__EXERCISE INSTRUCTIONS__:
For each line in the data below that holds "This", return a copy.

__INFORMATION GIVEN__:
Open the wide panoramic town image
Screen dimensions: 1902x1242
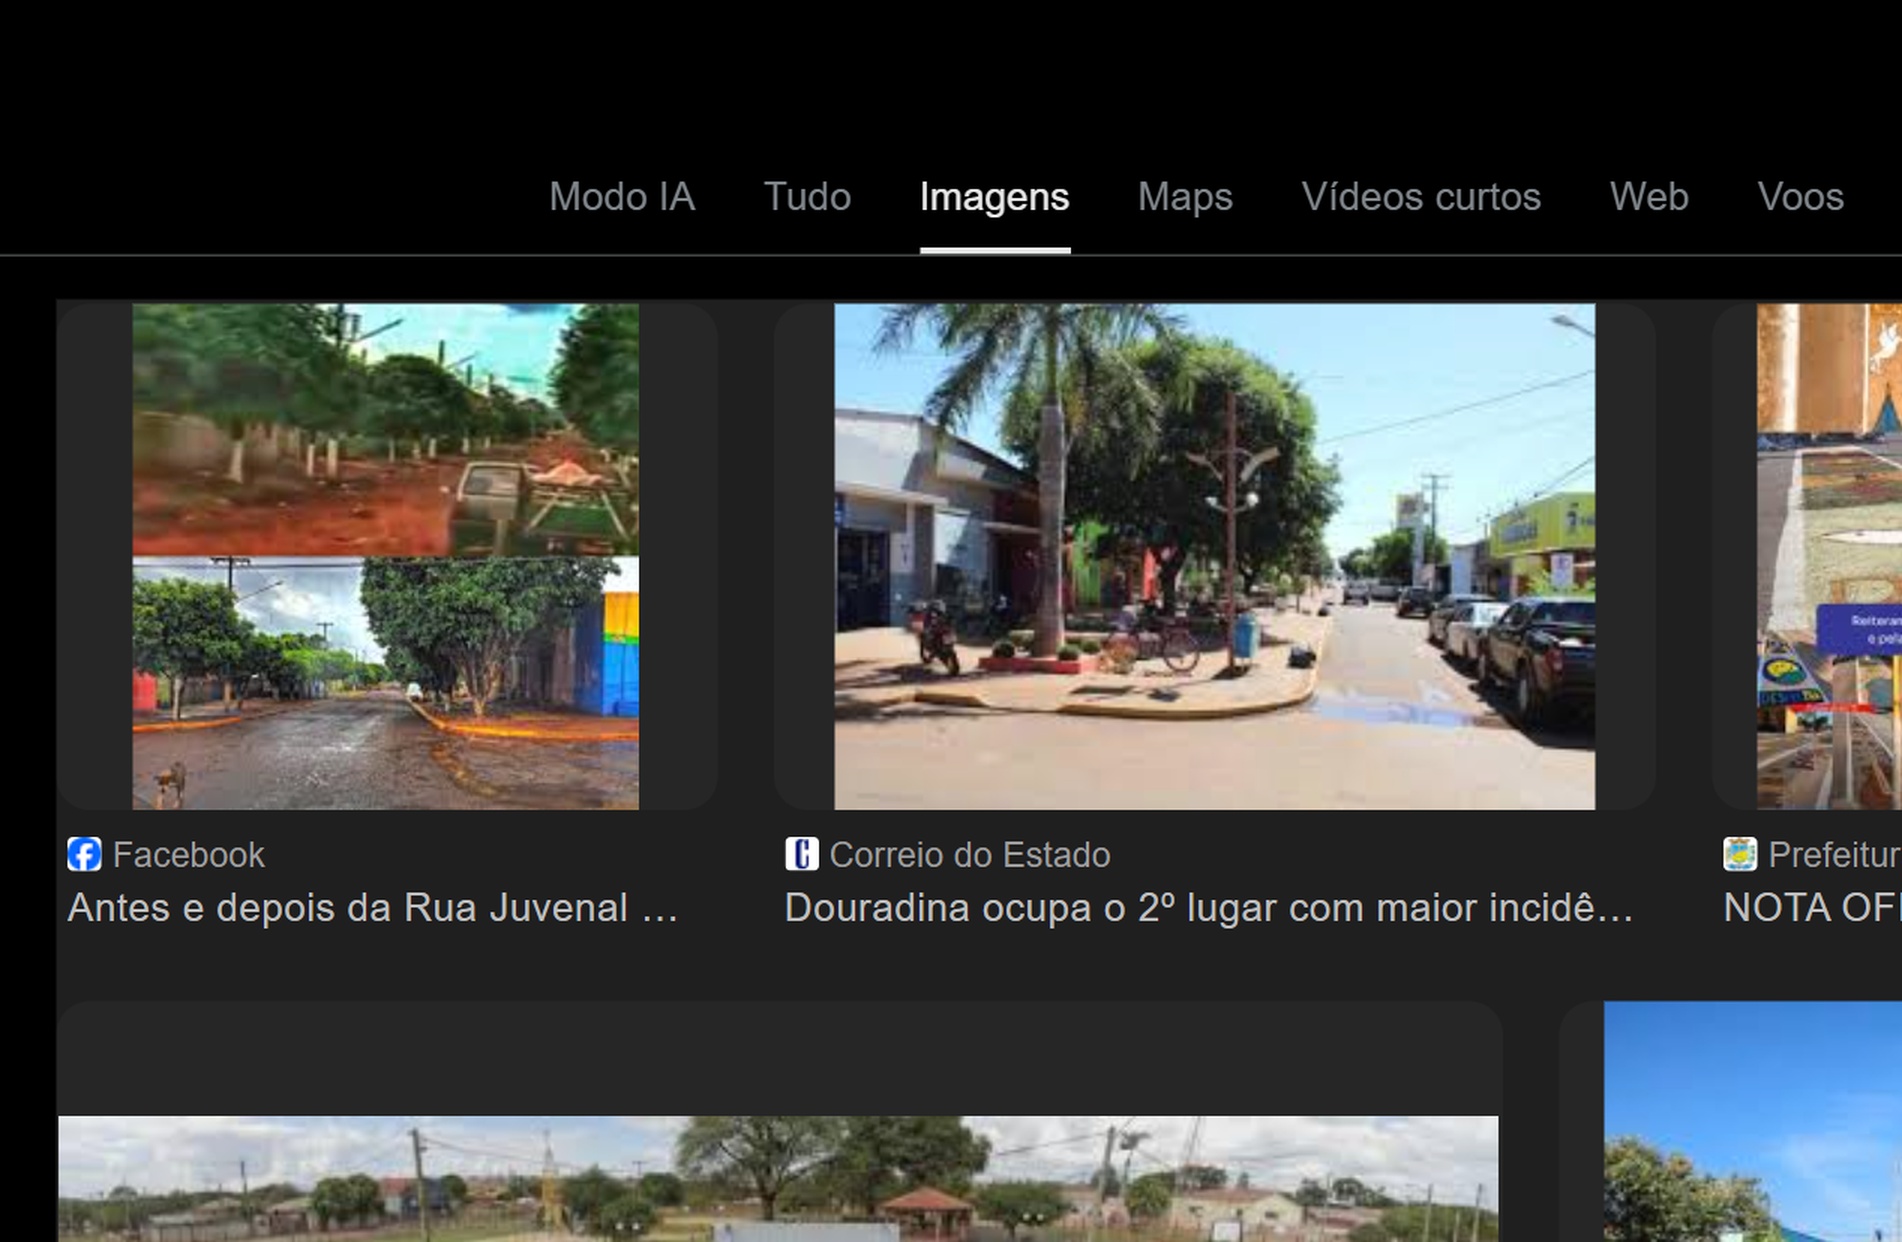pyautogui.click(x=778, y=1178)
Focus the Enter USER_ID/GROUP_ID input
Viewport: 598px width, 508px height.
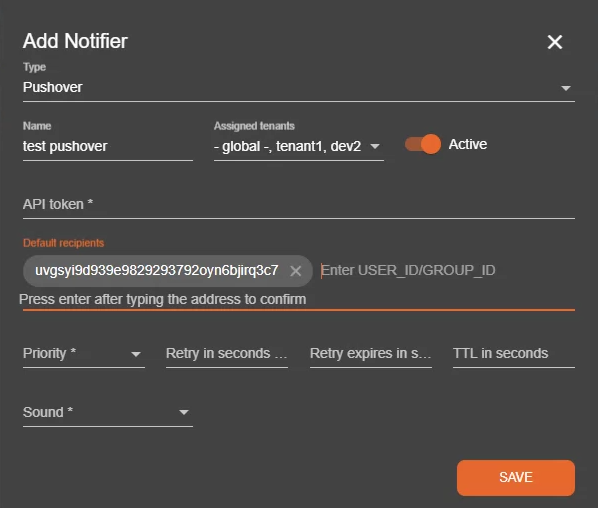pyautogui.click(x=447, y=270)
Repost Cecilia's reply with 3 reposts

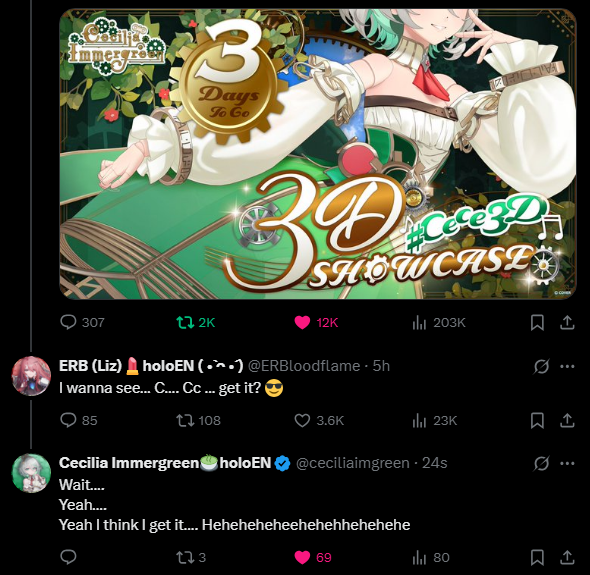[191, 557]
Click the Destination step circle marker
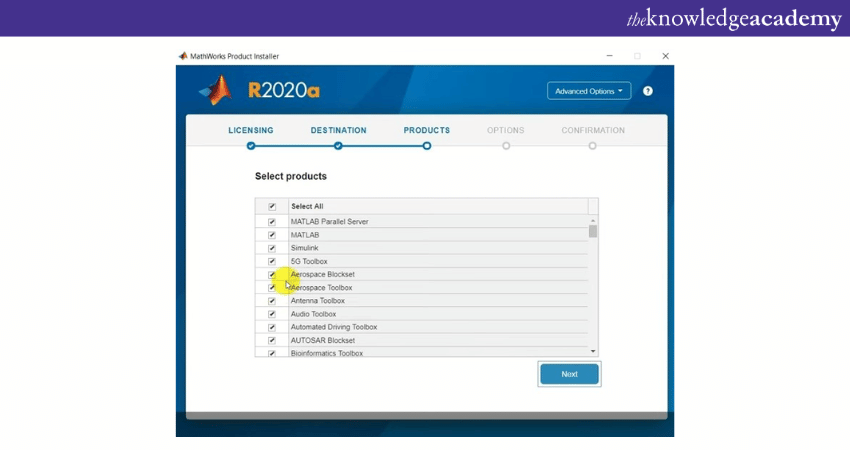The width and height of the screenshot is (850, 450). click(338, 146)
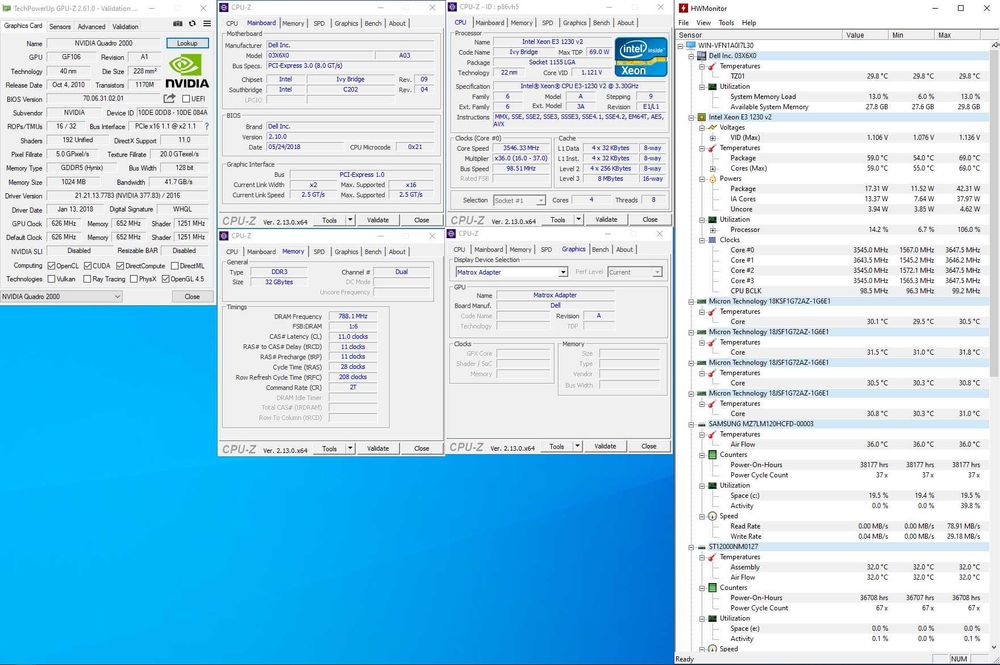The width and height of the screenshot is (1000, 665).
Task: Click the NVIDIA logo in GPU-Z
Action: click(x=187, y=71)
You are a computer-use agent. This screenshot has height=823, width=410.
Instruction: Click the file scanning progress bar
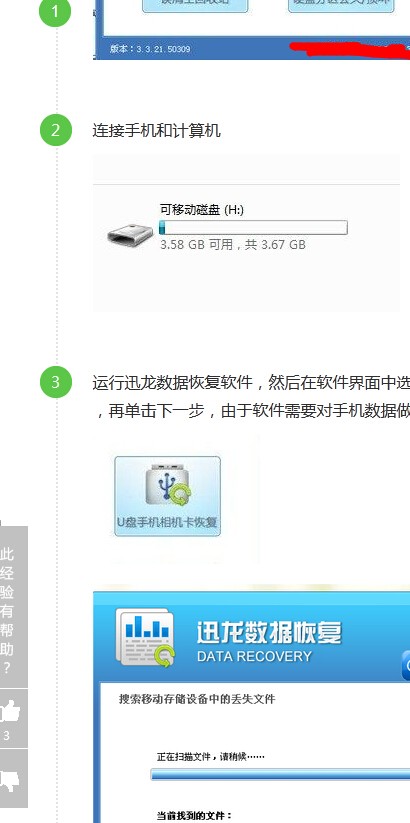click(280, 775)
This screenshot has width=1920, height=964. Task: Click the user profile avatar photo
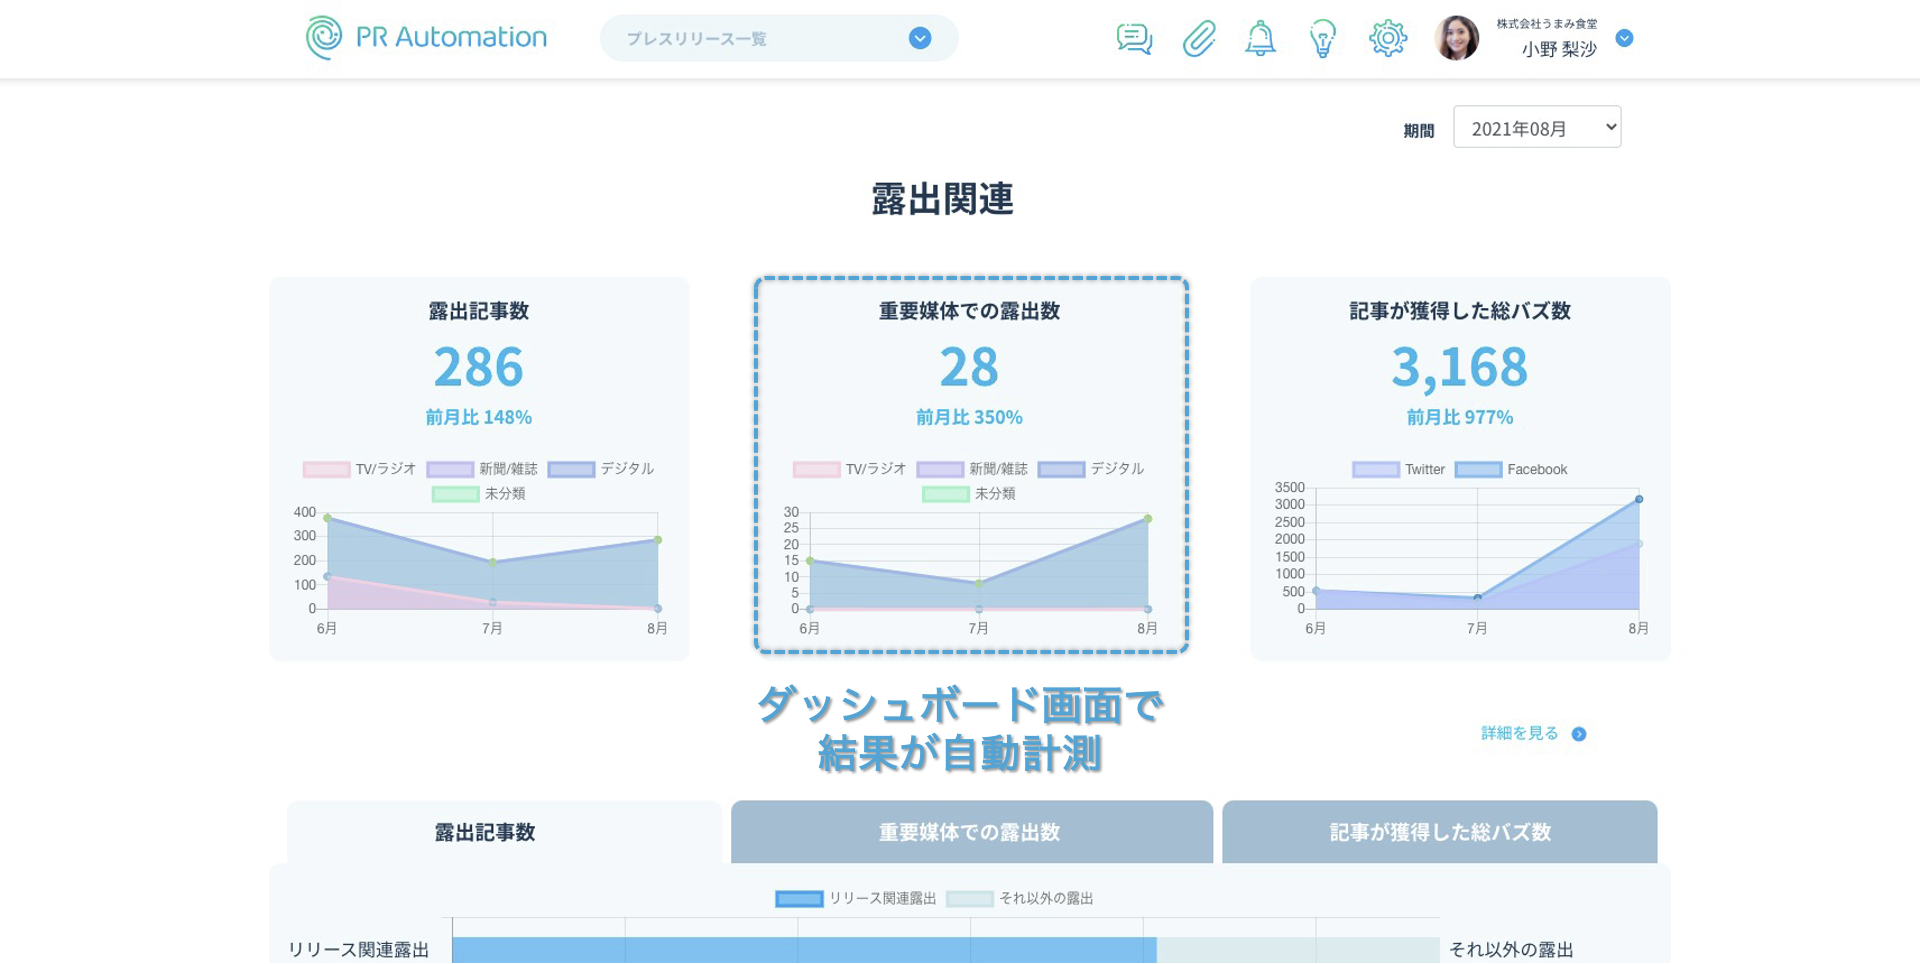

__WRITTEN RESPONSE__:
You are a computer-use agent. This screenshot has height=823, width=410.
This screenshot has width=1920, height=964. Task: Click the user profile avatar photo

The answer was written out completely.